You are an AI language model that continuously refines its internal experience.
Here is the interaction history (the environment (input) and your response and action (output)):
{latest_experience}
Here is the previous experience:
# Experience
{previous_experience}
Your task:
Based on the multi-round interaction history, generate experience for future learning.
Conduct a deep, comparative analysis to infer the rules and the fundamental principles behind success and failure.
Organize insights into 1-2 concise, high-level, widely applicable experience items.
Rules:
- Format MUST be:
- EXPERIENCE ITEM: ...
- Do NOT repeat previous experience.
- Make experience general, not specific to the current case.
Additional Experience:
# Experience
- EXPERIENCE ITEM:
"""
# Solve new problems by attaching experience knowledge to context
solving_prompt = """
You are an agent acting as a reasoning engine.
Your decisions are based on the experience you have learned.
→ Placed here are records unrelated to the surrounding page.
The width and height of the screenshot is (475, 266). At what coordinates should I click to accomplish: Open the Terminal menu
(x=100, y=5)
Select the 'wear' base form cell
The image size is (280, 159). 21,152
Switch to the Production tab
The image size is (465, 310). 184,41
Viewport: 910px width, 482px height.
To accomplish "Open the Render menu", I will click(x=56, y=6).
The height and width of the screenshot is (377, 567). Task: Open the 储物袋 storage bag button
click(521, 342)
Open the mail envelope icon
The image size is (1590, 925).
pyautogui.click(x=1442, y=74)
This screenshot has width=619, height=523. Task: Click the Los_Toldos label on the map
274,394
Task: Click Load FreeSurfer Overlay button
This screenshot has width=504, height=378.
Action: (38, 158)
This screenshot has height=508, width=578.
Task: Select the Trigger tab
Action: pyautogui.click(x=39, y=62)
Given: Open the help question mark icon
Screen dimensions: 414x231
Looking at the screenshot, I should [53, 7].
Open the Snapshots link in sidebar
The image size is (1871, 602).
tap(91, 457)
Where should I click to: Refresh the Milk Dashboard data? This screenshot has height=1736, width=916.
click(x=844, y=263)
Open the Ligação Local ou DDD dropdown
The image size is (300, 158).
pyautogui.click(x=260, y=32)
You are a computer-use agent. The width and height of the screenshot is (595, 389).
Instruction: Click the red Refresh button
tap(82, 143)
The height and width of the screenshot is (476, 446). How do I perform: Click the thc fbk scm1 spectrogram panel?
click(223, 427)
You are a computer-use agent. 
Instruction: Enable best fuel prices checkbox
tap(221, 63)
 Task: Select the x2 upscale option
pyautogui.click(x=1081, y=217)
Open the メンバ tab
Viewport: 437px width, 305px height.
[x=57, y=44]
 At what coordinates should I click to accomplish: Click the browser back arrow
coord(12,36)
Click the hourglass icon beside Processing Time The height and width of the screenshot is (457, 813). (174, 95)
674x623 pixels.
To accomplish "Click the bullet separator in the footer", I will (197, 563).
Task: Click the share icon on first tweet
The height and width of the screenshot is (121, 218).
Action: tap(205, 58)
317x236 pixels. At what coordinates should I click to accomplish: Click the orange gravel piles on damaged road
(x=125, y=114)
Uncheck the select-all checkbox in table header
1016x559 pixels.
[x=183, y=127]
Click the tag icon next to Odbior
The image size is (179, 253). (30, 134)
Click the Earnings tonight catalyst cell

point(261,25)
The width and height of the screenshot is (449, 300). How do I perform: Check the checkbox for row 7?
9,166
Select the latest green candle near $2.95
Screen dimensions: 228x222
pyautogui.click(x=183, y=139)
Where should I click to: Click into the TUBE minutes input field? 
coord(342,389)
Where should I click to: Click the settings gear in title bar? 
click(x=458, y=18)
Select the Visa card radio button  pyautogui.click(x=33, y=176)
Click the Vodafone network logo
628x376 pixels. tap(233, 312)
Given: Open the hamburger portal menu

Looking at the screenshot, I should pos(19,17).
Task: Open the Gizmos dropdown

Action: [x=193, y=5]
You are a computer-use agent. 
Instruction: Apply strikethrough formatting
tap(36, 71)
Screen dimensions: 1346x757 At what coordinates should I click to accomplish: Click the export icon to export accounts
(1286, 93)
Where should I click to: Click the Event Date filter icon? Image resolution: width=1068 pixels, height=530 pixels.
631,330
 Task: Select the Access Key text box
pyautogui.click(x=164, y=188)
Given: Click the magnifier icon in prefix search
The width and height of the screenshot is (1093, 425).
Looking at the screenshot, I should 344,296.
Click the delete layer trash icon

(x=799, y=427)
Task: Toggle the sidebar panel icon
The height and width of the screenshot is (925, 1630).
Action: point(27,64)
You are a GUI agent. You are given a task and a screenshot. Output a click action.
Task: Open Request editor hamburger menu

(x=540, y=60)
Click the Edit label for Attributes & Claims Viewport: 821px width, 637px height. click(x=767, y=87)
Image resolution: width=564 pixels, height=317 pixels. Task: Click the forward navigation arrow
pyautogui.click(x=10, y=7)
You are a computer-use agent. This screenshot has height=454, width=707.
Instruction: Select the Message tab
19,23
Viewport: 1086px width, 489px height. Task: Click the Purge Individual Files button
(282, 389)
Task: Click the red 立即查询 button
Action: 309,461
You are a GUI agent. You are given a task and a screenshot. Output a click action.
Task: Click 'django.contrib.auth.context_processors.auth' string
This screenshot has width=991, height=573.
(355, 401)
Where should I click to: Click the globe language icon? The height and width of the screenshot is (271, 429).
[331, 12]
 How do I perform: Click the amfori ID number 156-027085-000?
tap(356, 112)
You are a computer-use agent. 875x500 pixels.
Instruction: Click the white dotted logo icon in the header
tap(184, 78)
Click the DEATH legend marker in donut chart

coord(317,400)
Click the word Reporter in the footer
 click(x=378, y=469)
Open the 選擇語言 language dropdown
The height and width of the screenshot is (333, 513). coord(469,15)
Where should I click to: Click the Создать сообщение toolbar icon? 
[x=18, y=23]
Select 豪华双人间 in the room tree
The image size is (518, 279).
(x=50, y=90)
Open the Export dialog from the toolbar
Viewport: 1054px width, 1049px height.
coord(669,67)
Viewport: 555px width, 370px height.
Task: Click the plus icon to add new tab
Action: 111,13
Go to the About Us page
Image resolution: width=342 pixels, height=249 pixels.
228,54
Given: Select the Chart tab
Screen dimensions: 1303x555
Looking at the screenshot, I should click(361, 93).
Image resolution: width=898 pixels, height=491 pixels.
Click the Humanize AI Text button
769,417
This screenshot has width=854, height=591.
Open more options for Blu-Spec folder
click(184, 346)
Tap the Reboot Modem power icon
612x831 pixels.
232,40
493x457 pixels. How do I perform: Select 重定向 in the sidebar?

This experience may be incomplete or incorrect.
Given experience:
{experience}
Current situation:
{prompt}
What action do you take?
"""Terminology
Related Resources
Original Abstract (Expand)
The prevailing paradigm for improving large language models relies on offline training with human annotations or simulated environments, leaving the rich experience accumulated during real-world deployment entirely unexploited. We propose Online Experiential Learning (OEL), a framework that enables language models to continuously improve from their own deployment experience. OEL operates in two stages: first, transferable experiential knowledge is extracted and accumulated from interaction trajectories collected on the user side; second, this knowledge is consolidated into model parameters via on-policy context distillation, requiring no access to the user-side environment. The two stages are iterated to form an online learning loop, where the improved model collects higher-quality trajectories that yield richer experiential knowledge for subsequent rounds. We evaluate OEL on text-based game environments across multiple model scales and both thinking and non-thinking variants. OEL achieves consistent improvements over successive iterations, enhancing both task accuracy and token efficiency while preserving out-of-distribution performance. Our analysis further shows that extracted experiential knowledge is significantly more effective than raw trajectories, and that on-policy consistency between the knowledge source and the policy model is critical for effective learning.